RE: Logos: objection to charter revisions

["Manger, James H" <James.H.Manger@xxxxxxxxxxxxxxxx>]

Steve Hanna,

You says "nobody has been able to come up with any way to fix [the current
logo proposal]" and conclude "that it can't be fixed".  .. but you provide
fixes earlier in the same e-mail!

Your statement that logos should be "ignored unless all certificates in the
path indicate that they should be supported" is just the sort of "logo
constraint" that enables safe use of logos.

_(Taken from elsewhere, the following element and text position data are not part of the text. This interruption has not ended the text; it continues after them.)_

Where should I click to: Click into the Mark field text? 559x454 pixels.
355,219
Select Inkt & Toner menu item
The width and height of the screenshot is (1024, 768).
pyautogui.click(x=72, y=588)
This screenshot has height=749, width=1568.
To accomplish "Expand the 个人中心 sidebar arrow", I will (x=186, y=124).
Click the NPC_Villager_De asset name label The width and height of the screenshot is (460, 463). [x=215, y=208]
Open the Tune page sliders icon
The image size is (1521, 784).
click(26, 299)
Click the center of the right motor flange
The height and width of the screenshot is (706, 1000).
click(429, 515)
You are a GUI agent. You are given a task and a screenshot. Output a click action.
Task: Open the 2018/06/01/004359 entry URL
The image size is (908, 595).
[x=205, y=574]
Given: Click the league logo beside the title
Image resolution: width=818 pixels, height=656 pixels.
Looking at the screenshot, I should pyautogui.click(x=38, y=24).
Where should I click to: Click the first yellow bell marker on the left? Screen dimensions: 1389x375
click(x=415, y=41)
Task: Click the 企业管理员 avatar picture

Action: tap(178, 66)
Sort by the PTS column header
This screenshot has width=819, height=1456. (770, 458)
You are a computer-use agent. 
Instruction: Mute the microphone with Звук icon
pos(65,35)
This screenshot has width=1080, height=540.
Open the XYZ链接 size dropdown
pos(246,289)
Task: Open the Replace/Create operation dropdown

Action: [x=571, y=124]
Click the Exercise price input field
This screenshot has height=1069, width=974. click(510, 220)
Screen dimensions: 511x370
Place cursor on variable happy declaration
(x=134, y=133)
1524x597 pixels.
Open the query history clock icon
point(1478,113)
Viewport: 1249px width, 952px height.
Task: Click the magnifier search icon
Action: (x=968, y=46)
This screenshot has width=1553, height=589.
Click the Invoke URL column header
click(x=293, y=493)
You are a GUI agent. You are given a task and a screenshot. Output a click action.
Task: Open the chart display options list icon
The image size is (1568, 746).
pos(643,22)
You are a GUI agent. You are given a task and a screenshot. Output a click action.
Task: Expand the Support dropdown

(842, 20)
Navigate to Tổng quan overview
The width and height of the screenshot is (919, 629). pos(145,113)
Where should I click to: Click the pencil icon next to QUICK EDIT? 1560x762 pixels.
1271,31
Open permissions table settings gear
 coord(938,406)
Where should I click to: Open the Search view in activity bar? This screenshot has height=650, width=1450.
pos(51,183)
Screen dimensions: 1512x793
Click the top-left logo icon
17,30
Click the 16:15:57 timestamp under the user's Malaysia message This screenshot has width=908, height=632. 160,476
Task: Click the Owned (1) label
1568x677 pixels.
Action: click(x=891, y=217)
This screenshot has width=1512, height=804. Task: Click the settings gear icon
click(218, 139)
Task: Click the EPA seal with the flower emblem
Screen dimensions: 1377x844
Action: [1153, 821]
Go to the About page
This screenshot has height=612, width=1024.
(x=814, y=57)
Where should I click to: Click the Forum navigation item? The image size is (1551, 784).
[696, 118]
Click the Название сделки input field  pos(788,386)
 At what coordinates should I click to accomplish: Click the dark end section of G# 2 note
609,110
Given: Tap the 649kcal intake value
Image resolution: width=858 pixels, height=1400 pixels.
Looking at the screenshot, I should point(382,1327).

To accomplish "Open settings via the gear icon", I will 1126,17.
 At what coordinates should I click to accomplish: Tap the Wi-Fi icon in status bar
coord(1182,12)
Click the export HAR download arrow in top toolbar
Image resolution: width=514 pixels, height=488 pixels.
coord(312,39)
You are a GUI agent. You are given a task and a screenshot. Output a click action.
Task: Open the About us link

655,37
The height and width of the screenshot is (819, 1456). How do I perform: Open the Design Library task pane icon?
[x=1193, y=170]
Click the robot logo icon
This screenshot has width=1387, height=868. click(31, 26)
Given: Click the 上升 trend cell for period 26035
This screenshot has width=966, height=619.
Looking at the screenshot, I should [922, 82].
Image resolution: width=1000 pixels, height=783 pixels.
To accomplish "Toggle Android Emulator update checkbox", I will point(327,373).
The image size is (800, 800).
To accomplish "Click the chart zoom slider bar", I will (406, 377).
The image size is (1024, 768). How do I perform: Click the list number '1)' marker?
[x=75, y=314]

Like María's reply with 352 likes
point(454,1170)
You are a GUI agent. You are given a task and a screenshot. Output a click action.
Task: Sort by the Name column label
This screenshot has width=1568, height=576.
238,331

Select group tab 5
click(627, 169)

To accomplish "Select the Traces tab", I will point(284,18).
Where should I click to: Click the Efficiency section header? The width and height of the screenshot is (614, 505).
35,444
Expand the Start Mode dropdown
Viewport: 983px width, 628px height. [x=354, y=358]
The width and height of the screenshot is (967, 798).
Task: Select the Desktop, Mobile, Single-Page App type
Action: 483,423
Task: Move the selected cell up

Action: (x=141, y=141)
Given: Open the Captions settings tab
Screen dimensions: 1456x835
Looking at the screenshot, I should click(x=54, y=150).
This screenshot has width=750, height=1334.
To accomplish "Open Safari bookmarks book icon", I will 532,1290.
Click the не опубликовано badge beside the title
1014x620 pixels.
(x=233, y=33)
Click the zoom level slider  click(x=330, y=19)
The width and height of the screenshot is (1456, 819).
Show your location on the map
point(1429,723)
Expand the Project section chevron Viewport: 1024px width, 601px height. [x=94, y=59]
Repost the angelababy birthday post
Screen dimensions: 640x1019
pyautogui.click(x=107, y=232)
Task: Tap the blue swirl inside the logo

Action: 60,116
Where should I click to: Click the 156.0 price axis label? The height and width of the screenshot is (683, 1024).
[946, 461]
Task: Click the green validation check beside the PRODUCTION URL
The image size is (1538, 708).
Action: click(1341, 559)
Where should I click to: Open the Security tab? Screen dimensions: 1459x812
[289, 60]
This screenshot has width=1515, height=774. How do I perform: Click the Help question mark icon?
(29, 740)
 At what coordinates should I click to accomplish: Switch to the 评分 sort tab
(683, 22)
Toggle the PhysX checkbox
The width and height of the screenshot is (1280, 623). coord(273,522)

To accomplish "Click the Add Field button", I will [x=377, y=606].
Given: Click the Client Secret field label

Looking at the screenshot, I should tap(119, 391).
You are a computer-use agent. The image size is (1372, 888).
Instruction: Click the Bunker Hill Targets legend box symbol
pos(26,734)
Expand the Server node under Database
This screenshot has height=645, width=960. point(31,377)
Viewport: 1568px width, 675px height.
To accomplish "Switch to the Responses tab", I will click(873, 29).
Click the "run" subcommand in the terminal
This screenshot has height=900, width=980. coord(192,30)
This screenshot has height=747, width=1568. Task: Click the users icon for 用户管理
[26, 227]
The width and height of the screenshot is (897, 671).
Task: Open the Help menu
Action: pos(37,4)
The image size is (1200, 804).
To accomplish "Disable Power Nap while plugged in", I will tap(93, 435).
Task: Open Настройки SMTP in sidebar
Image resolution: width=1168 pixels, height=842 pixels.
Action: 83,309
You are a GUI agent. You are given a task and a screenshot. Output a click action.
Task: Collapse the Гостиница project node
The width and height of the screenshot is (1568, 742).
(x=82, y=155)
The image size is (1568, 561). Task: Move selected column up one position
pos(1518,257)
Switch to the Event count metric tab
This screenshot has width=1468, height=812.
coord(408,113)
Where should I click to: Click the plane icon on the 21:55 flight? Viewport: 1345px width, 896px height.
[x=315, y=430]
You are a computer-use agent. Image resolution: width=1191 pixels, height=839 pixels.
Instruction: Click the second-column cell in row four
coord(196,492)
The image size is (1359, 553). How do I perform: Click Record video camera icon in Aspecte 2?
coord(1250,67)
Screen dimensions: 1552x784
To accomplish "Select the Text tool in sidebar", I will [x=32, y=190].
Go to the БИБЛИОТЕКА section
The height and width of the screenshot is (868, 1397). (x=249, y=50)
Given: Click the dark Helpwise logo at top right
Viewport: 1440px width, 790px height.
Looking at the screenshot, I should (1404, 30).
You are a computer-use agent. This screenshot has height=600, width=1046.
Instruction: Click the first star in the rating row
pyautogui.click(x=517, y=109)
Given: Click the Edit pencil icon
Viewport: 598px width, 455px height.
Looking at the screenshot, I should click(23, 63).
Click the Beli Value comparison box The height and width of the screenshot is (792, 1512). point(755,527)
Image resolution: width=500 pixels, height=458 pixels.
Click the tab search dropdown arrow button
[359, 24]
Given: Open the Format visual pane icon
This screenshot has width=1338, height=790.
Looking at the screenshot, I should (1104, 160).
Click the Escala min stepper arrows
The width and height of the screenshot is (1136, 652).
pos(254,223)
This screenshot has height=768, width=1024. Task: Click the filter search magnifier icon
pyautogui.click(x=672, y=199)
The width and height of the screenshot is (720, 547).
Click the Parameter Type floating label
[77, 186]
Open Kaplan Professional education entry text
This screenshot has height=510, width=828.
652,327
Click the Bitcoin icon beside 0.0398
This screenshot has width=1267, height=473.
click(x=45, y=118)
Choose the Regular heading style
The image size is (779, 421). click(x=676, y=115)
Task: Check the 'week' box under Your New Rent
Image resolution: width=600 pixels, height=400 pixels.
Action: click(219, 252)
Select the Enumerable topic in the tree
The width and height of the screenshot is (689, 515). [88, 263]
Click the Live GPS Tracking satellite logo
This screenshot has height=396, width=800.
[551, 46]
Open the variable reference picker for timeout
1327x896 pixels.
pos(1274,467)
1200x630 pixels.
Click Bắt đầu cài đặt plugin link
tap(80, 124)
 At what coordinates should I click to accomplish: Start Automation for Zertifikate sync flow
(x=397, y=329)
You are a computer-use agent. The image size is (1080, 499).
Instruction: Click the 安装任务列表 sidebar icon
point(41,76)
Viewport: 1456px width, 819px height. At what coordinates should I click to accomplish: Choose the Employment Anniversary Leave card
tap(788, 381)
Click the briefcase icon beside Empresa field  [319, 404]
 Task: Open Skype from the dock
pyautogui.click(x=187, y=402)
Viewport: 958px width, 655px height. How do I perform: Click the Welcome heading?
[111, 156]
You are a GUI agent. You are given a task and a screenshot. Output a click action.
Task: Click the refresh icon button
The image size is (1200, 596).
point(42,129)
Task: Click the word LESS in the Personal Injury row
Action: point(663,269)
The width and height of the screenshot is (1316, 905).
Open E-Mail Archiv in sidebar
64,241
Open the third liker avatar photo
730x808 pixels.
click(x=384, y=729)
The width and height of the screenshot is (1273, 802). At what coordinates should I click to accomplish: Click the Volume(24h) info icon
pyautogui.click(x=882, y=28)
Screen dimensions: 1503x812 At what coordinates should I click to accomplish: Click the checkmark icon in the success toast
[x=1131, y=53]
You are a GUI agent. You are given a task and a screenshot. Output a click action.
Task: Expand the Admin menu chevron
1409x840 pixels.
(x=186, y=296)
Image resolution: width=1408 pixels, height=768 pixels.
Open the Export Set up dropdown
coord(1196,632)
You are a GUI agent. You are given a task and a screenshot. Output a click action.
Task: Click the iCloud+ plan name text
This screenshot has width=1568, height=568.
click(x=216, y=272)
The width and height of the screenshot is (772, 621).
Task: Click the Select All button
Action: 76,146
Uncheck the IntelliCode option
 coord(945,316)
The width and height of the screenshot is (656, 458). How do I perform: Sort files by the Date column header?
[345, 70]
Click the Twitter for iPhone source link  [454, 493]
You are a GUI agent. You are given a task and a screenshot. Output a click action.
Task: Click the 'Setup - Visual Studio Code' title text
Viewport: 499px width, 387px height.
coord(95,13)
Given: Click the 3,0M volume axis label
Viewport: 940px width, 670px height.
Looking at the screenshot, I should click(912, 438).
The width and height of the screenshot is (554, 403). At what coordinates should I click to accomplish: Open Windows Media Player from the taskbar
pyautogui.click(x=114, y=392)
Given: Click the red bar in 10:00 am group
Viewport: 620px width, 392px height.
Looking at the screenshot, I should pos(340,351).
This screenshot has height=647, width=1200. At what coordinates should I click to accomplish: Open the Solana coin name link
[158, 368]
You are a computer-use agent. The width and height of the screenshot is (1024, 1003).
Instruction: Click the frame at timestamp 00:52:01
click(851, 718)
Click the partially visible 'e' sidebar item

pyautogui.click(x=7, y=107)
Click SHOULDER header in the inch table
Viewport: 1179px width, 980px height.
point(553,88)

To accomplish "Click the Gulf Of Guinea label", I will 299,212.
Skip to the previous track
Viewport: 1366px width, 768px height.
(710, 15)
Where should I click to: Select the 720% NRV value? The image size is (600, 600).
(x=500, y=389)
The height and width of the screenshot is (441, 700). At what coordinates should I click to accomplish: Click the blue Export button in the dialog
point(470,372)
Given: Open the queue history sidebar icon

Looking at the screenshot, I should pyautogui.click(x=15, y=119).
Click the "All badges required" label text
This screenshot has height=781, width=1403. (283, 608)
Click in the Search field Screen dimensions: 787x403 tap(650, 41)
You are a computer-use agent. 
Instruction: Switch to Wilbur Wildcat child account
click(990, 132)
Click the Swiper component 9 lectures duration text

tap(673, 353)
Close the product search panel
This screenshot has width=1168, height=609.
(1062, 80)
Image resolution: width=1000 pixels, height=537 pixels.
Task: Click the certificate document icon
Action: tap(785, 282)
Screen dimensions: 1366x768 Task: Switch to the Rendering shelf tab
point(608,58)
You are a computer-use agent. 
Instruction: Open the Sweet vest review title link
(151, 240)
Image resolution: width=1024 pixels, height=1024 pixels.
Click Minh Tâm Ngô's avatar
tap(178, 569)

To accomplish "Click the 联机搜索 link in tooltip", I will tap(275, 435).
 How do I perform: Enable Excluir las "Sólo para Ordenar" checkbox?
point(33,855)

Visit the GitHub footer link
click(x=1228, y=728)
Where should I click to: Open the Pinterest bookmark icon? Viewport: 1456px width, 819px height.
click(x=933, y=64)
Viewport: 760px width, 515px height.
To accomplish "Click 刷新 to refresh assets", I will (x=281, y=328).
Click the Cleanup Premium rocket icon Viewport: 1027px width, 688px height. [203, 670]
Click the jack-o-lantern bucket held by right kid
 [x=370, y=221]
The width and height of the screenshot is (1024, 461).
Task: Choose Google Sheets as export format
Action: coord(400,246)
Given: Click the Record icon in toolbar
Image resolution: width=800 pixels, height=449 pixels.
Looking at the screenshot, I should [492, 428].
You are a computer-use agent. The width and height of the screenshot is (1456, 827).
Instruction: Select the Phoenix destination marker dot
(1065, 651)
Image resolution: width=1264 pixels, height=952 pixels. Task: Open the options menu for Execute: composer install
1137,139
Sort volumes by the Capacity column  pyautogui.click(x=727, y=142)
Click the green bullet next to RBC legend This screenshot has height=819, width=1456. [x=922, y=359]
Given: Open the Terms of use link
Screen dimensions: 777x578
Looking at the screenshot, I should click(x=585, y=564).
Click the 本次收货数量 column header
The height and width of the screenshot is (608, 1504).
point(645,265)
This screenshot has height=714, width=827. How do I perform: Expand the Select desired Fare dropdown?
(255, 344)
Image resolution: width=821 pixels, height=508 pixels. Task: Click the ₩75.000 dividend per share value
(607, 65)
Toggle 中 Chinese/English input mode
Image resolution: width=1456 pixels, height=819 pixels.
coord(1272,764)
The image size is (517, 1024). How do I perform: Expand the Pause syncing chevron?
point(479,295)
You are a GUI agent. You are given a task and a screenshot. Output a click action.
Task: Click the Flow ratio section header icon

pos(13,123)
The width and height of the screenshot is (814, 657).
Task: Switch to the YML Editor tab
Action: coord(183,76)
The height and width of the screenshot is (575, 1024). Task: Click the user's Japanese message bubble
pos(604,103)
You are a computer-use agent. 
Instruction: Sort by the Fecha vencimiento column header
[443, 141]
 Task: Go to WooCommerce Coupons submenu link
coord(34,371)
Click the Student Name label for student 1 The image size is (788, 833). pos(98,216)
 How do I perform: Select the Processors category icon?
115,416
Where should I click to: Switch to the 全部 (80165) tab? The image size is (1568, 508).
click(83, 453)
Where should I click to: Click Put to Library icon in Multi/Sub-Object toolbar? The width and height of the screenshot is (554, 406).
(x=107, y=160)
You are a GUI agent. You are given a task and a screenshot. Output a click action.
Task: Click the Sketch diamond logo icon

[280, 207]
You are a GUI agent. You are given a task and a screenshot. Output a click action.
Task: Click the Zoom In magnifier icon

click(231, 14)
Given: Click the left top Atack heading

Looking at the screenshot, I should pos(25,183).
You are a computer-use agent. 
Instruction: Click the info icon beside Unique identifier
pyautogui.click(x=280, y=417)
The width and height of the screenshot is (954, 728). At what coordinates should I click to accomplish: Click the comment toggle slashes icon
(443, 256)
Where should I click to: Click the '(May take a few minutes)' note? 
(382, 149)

One good reason for looking at logos is that it focuses attention on the
limitations of the current name constraints mechanism.  Name constraints
should be able to deal with new name forms and with non-hierarchical name
forms (logos are both), but the current extension cannot.  Name constraints
should, for instance, be able to exclude names of specified types or only
permit names of specified types.  [Another problem with the current name
constraints is that the "constraints" have to use the same syntax as the
"name", which is not always appropriate.]


> ----------
> From: 	Steve Hanna [mailto:steve.hanna@xxxxxxx] 
> Sent:	Thursday, 6 September 2001 7:36
> 
	..I, for one, would be much more comfortable if logotypes were
ignored unless all certificates in the path indicate that they should be
supported..

	..provide similar text warning that logotypes in certificates should
not be scaled or mapped to different colors before display. If this
requirement cannot be met, the certificate should be treated as if it did
not contain the logotype.

	..the proposal is demonstrably flawed (although this is subject to
some debate). Nobody has been able to come up with any way to fix it. My
conclusion is that it can't be fixed.